Answer: $\\log _{5}(4) + 6 \\log _{5}(x) + 4 \\log _{5}(y)$

Explain
This is a question about Properties of Logarithms . The solving step is:

Hey everyone! This problem looks like a fun one about expanding logarithms. Here's how I figured it out:

1. First, I looked at the expression inside the logarithm: $4x^6y^4$. I noticed that $4$, $x^6$, and $y^4$ are all multiplied together.
2. I remembered a super useful rule for logarithms called the **Product Rule**. It says that if you have $\\log_b(MN)$, you can split it into $\\log_b(M) + \\log_b(N)$. Since we have three things multiplied, I applied it to all of them!
So, $\\log _{5}\\left(4 x^{6} y^{4}\\right)$ became $\\log _{5}(4) + \\log _{5}(x^{6}) + \\log _{5}(y^{4})$.
3. Next, I saw that $x$ and $y$ had exponents ($x^6$ and $y^4$). I remembered another cool rule called the **Power Rule**. This rule lets you take an exponent from inside the logarithm and move it to the front as a multiplier. So, $\\log_b(M^p)$ becomes $p \\log_b(M)$.
4. Applying the Power Rule:
* $\\log _{5}(x^{6})$ became $6 \\log _{5}(x)$.
* $\\log _{5}(y^{4})$ became $4 \\log _{5}(y)$.
5. Putting all the pieces together, the fully expanded form is $\\log _{5}(4) + 6 \\log _{5}(x) + 4 \\log _{5}(y)$.
6. I also checked if $\\log _{5}(4)$ could be simplified, but 4 isn't a nice, easy power of 5 (like 5 or 25), so it just stays as $\\log _{5}(4)$.
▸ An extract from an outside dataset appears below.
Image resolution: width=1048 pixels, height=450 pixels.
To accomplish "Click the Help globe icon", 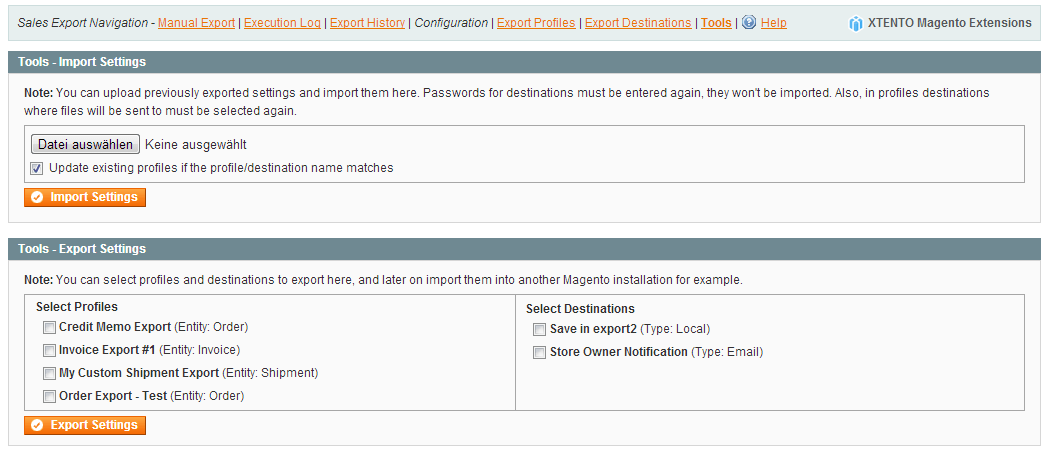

And that's how I got the answer!

Alternative answer

Answer: $\log _{5}(4)+6 \log _{5}(x)+4 \log _{5}(y)$ Explain
This is a question about how to expand logarithms using their special rules, like the product rule and the power rule . The solving step is:

First, I noticed that inside the logarithm, there are three things being multiplied together: $4$, $x^6$, and $y^4$.
So, I used a cool trick called the "product rule" for logarithms. It says that when you have things multiplied inside a logarithm, you can split them up into separate logarithms being added together. So, $\log _{5}\left(4 x^{6} y^{4}\right)$ became $\log _{5}(4) + \log _{5}(x^{6}) + \log _{5}(y^{4})$.

Next, I saw that $x$ had a power of $6$ ($x^6$) and $y$ had a power of $4$ ($y^4$).
There's another neat trick called the "power rule" for logarithms! It lets you take the exponent from inside the logarithm and move it to the front as a regular number multiplied by the logarithm.
So, $\log _{5}(x^{6})$ became $6\log _{5}(x)$, and $\log _{5}(y^{4})$ became $4\log _{5}(y)$.

Putting it all together, the expanded form is $\log _{5}(4)+6 \log _{5}(x)+4 \log _{5}(y)$. It's super simple when you know the rules!